Contemporaneous fauna

The vertebrate assemblage of the Lifua Member of the Manda Beds, where Asilisaurus kongwe occurs, is characterized by a diverse array of early archosauromorphs, synapsids, and amphibians, reflecting the post-Permian recovery and early diversification of terrestrial tetrapods in Gondwana during the Middle Triassic (Anisian stage). Cynodonts, particularly traversodontids such as Scalenodon angustifrons, represent prominent herbivores in this ecosystem, with some individuals scaling to large body sizes (estimated at over 1 meter in length) and likely occupying grazing niches in floodplain environments.[^16] These synapsids coexisted with dicynodonts like Sangusaurus and Angonisaurus, which were also herbivorous and contributed to the dominance of non-archosaurian tetrapods in the food web.[^17][^18] Archosauromorphs formed a significant component of the fauna, including rhynchosaurs such as Stenaulorhynchus stockleyi, a common quadrupedal herbivore with specialized dentition for processing tough vegetation, and early pseudosuchians like Nundasuchus songeaensis and Teleocrater rhadinus, which may have filled carnivorous or omnivorous roles as precursors to crocodylomorphs. No other dinosauromorphs beyond silesaurids like Asilisaurus are known from the formation, underscoring the rarity of avemetatarsalian-line taxa at this time and highlighting Asilisaurus as a key early representative of the lineage leading to dinosaurs. Temnospondyls, such as Stanocephalosaurus pronus, occupied semi-aquatic predatory niches, preying on fish and smaller vertebrates in riverine and lacustrine settings.
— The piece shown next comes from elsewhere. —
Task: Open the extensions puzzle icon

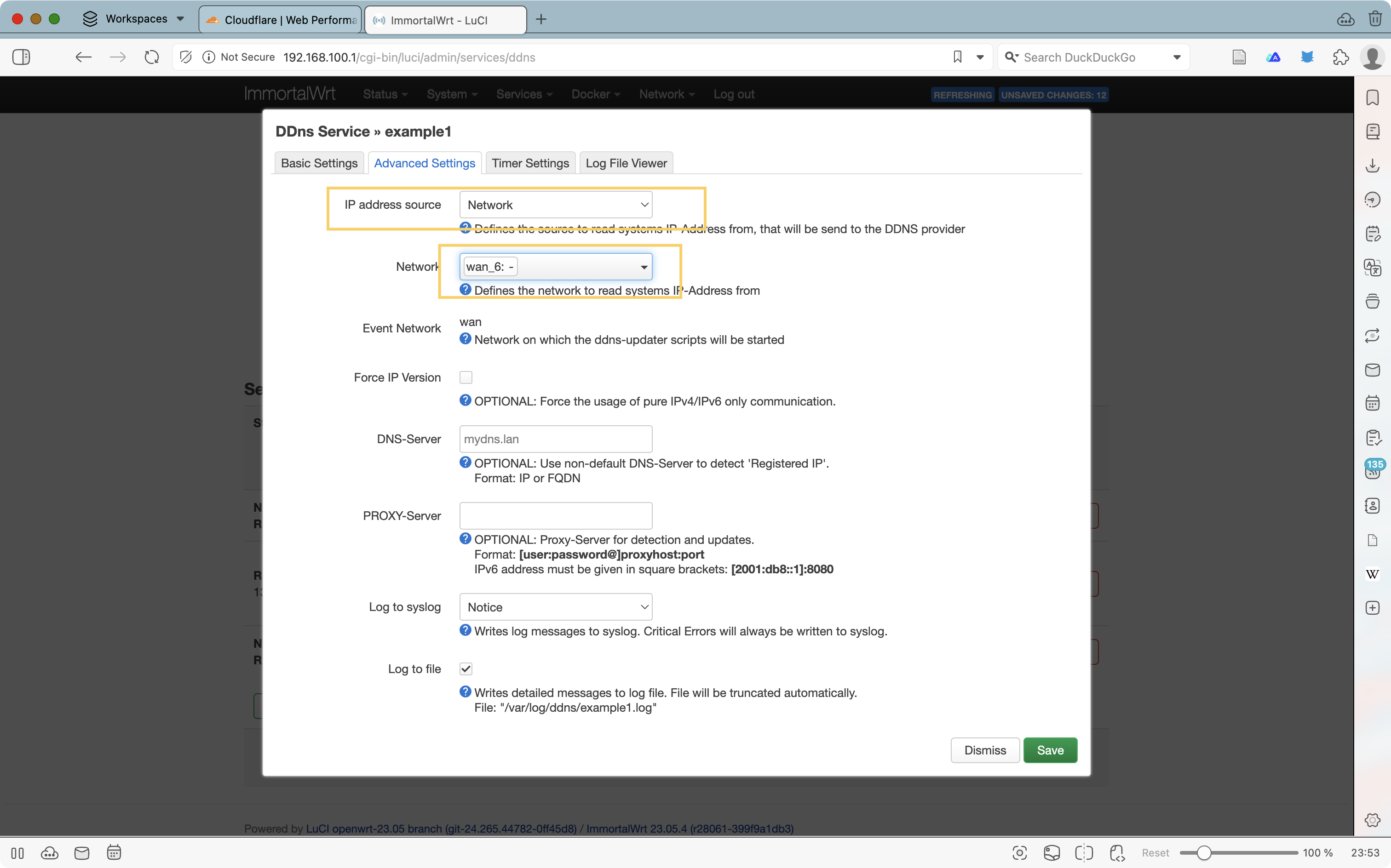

Actinopterygians, though less commonly preserved, are inferred to have filled aquatic invertebrate- and detritus-feeding roles based on associated sedimentary contexts with nonmarine bivalves like Unio karooensis.[^16] The overall assemblage indicates an emerging dominance of archosaurs in southern Gondwanan ecosystems, with at least six archosaur lineages co-occurring and adapting to varied terrestrial habitats.¹ Bonebeds containing Asilisaurus remains, comprising multiple individuals alongside other taxa, occur in the middle to upper Lifua, with coprolites in these deposits pointing to active biological processing. This biotic community highlights ecological partitioning, with Asilisaurus as a rare but phylogenetically pivotal element amid a broader synapsid-amphibian-dominated landscape.